とっととシメてやらねばこっちのメンタルが持たないわ>
<確かに。ちょっとフォローに行きますよ>
<いいわよそんな>
と言っている間に、レオン王子が私の傍らに現れた。
「誰の顔に泥を塗るんです?」
やや怒気をはらんだ声で、
睨みながら教師に言い放つ、我らがレオン王子。
「で、殿下。お気になさるようなことではありませんよ」
ヘラヘラと気持ちの悪い笑顔で言い訳をする教師。
「僕の婚約者に落馬したくらい、とおっしゃられたが、
それが生死の境をさ迷った女性に向かって吐くセリフなのですか?
この学園もずいぶんと品がなくなったものだ」
レオン王子は、教師に向かって冷静に反論した。
あんがい王子様のロールプレイが板についてきたみたい。
心なしか威厳すら滲んでいるように見える。
「申し訳ございません」
教師はそれだけ言うと、そそくさと逃げていった。
「レオンくんかっこいー!」
「ふふ。
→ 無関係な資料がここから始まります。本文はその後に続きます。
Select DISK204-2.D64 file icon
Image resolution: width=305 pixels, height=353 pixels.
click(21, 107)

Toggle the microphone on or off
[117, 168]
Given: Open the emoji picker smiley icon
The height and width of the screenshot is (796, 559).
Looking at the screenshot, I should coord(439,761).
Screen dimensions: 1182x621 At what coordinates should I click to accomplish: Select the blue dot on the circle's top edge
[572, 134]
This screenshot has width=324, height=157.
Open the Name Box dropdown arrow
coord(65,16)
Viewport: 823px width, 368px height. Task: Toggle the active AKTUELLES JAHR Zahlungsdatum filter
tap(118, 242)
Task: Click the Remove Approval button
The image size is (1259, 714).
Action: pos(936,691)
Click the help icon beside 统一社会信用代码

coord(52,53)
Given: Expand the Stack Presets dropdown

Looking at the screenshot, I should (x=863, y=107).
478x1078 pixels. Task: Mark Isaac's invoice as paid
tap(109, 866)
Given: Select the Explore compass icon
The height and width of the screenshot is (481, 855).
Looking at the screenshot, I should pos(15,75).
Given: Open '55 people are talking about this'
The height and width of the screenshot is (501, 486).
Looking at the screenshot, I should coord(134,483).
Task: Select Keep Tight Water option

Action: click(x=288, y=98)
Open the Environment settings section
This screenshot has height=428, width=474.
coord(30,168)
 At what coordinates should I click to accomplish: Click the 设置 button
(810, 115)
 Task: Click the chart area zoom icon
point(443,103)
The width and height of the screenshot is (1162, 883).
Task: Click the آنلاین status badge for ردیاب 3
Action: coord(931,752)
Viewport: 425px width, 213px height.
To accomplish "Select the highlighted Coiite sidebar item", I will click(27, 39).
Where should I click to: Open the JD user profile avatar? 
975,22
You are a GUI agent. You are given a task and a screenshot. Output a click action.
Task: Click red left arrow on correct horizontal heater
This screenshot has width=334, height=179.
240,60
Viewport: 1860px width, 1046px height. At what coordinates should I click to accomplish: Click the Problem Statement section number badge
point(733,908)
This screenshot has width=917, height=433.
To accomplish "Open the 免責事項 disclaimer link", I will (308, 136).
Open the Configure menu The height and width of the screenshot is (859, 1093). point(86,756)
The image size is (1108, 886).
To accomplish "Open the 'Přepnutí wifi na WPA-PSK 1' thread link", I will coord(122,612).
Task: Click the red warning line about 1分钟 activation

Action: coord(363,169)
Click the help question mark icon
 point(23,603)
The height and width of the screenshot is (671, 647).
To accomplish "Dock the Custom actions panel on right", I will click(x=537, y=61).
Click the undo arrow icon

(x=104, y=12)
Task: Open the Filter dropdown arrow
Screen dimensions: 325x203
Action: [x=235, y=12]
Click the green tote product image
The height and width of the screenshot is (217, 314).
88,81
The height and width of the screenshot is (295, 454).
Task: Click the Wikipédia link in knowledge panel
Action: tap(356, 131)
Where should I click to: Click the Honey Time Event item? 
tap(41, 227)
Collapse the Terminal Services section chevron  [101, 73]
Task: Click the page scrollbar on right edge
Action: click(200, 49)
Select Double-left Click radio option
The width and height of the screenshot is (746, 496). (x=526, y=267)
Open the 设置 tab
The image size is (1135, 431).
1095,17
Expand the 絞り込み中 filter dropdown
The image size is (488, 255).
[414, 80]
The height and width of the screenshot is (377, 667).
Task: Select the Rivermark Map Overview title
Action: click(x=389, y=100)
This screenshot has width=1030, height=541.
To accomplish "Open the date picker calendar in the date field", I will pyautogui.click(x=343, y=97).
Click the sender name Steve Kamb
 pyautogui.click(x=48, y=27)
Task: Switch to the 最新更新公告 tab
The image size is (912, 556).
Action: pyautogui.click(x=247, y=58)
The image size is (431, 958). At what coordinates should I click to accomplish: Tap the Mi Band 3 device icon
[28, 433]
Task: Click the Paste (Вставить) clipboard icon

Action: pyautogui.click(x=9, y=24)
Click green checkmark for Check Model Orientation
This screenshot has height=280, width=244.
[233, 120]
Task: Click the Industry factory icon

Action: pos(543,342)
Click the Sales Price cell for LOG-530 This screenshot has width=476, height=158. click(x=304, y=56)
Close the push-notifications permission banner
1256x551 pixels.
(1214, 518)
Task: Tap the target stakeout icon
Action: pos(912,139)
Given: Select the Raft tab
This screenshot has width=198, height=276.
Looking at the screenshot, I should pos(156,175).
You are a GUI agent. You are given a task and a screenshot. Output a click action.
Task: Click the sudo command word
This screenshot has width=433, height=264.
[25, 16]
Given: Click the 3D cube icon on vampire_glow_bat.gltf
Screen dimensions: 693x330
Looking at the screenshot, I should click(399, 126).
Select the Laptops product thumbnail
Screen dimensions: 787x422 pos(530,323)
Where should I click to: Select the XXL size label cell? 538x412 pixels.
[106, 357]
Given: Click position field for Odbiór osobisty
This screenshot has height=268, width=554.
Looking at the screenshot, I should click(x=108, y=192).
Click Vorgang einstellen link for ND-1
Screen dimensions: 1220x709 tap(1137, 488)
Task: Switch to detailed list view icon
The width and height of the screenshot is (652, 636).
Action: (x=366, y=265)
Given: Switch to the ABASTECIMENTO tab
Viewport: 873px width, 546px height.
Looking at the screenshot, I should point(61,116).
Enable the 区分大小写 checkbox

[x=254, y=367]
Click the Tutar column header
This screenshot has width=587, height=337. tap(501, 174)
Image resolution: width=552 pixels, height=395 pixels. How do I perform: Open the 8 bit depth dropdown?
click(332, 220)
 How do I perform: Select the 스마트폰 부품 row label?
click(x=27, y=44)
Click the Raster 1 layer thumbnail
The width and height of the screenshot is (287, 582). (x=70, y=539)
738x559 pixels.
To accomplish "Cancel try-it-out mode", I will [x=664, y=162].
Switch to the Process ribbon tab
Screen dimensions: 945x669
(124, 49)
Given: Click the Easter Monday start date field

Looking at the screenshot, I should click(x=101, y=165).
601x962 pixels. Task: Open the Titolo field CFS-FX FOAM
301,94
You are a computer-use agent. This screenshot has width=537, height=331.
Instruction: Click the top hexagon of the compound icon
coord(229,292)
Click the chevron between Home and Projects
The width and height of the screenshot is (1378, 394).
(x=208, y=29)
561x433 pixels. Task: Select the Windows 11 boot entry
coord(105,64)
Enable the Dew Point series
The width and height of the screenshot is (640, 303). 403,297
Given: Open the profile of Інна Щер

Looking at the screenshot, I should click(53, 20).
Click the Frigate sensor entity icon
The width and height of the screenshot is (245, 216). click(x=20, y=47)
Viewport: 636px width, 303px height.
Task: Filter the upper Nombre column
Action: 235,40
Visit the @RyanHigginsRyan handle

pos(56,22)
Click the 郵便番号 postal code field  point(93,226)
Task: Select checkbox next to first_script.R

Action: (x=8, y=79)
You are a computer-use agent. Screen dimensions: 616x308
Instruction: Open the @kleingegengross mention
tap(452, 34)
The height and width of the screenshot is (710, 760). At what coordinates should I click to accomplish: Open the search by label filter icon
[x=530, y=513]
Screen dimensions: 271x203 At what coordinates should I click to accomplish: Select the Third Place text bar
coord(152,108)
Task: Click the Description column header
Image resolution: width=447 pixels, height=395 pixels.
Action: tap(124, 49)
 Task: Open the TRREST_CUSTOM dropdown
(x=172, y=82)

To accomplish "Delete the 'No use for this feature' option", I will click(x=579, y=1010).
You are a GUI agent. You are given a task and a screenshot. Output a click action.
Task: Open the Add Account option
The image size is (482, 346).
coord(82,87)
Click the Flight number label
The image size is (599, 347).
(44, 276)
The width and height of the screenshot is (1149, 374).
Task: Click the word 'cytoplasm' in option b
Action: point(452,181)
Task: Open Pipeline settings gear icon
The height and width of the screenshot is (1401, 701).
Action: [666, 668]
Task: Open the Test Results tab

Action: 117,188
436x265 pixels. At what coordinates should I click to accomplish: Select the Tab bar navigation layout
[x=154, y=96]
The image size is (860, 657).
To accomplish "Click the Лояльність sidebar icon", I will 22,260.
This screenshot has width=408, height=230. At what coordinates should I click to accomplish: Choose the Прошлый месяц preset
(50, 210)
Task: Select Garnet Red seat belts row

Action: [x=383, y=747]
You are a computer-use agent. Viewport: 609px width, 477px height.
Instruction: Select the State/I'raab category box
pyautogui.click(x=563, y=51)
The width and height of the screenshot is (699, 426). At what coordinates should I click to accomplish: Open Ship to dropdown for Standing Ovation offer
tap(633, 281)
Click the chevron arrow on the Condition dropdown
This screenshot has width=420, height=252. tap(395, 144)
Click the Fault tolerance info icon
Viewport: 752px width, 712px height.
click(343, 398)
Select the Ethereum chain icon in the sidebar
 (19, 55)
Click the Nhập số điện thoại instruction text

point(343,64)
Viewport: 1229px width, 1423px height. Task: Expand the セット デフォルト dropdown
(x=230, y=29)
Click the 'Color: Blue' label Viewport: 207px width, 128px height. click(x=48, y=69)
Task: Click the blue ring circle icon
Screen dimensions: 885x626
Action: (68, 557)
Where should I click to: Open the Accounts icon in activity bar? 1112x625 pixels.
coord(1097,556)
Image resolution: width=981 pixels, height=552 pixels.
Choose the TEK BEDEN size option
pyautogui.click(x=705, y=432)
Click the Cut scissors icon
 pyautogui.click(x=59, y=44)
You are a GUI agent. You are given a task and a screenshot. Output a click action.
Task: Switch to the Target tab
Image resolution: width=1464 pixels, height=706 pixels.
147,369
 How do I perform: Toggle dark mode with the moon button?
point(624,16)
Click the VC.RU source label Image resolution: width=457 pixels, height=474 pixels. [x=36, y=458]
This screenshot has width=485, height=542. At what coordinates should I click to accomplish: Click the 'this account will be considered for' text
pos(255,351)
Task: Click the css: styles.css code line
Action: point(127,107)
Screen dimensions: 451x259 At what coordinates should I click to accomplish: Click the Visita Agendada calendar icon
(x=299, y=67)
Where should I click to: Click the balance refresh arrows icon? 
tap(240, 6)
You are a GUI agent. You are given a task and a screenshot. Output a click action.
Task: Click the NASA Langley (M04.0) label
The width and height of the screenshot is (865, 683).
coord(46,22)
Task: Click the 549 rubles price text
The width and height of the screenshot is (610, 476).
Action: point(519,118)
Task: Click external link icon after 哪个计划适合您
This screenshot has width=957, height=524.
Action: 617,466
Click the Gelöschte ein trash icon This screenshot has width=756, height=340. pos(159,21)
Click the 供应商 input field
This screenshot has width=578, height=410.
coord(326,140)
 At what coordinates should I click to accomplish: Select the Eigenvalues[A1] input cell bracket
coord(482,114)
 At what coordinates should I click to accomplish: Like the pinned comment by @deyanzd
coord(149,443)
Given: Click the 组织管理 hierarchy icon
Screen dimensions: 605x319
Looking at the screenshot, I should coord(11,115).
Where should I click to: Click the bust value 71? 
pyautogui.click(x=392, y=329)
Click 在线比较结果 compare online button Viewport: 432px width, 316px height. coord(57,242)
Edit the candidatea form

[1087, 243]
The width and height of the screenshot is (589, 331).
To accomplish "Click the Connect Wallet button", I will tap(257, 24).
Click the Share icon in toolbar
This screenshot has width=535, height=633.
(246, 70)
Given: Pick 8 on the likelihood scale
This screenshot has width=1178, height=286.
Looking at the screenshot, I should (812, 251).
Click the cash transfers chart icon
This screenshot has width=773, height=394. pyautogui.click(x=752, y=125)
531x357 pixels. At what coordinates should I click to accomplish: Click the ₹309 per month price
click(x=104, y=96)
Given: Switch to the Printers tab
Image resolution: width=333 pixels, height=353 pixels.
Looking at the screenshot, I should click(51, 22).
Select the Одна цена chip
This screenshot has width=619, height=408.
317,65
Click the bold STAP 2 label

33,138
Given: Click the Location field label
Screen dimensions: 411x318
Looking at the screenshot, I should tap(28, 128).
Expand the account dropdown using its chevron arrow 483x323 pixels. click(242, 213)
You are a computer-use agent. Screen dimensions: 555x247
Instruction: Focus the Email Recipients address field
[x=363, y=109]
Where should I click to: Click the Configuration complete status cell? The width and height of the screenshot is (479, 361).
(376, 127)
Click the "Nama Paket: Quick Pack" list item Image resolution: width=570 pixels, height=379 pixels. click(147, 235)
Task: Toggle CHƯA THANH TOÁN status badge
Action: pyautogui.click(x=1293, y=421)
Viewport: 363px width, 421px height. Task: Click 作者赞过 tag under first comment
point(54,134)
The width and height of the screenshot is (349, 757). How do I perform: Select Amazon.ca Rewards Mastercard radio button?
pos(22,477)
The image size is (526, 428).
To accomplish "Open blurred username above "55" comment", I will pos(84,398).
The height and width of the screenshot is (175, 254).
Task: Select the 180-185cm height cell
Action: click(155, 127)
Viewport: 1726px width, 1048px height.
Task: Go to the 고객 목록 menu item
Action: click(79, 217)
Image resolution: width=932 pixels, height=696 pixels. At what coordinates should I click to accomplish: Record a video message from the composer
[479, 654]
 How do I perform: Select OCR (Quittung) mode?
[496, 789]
ヴィクトリアさんの人気者になりたいんでがんばりました」
「よしよし」王子をナデナデしてやる。
「むふん~」レオンくんはまんざらでもなかった。
イヤな教師をやり込めて、いい気分になっていると、後ろから誰かに声を掛けられた。
「レオン。お前、ずいぶん調子に乗ってるようだな」
若い男の声だ。
ぎょっとして、私とレオン王子は振り向いた。
「な、何のことですか」
<誰?>
<第二王子のカルロ、お兄さんよ!
向こうからくるなんて……油断してたわ>
<マジで! やばくね!>
腕組みをして、絡む気マンマンの男が、取り巻きと一緒に立っていた。
「そこの死にぞこないを庇って教師に盾突いて、
ヒーローにでもなったつもりか」
レオンのお兄さん、
顔はまあまあ良いはずなのに、
粗野なのと頭の悪さがにじみ出て、ひどく残念。
取り巻き連中も、やっぱり頭悪そう。
「僕は間違ったことをした覚えはありませんが。
むしろ兄上こそ、理不尽な人間を庇うのは、
道理に反してはおりますまいか」
<いいぞー! レオン王子!>
「生意気な! おう、身の程を分からせてやれ」
カルロ王子があごをしゃくると、脇から取り巻き連中が前に出て、レオン王子に乱暴しはじめた。
「いた! やめ、やめろ! こら! うわっ」
「やめてえぇッ」
やめろと言ってやめる奴などいない。
私が弱弱しく悲鳴を上げてみせるのは、あくまでも演技。
それに、レオン王子はこの程度で死ぬような男でもない。
音がするほど強く、レオン王子を蹴り回す、取り巻き連中。
躊躇なく暴力を振るうのは、普段からこんなことをしている証拠だ。
見ているだけでも痛くなってくる。
可哀想だけど、私に出来ることは何もない。
彼らが満足して去っていくのを待つこと以外には――。
ひとしきりレオン王子を痛めつけて満足したのか、
「目ざわりだ。城で引きこもってろ」
と捨て台詞を吐いて、カルロ王子一行は去って行った。
私は廊下に転がるレオン王子を抱き起こした。
「大丈夫?」
「ええ。ぜんぜん効いてないですね。丈夫な体でよかった~」
確かに顔も殴られたはずなのに、アザも出血もない。
「心配させないでよ。も~」
「いやあ、すごいですね。勇者の肉体ヤバイ」
「確かにヤバイわね……」
「あはは」
「というか、カルロ王子、あれじゃただのチンピラだわ。
あんなの落とす人いるのかしら」
「僕が女性だったら絶対お断りですねえ……」
それにしても、クラリッサのターゲットって誰なんだろう……
今日は彼女のこと、見つけられなかったし。
「ヴィクトリアさん、もう引き揚げましょうか」
「そうね、もう放課後ですものね」
「ところで寮ってどこでしょう?」
「あ。移動は選択式だったから私もわからないわ……」
途方に暮れる私たち。
だけど、少し間を置いてレオン王子が口を開いた。
「そうだ、ユノスくんに聞こう!」
「あ! ナイスアイデアよ! 殿下!」
「やったあ!」
「よしよし」ナデナデしてあげる私。
「むふん~」
「放課後……ってマズい! 彼、帰っちゃう!」
「ヤバ!」
私たちは、急いで教室に向かった。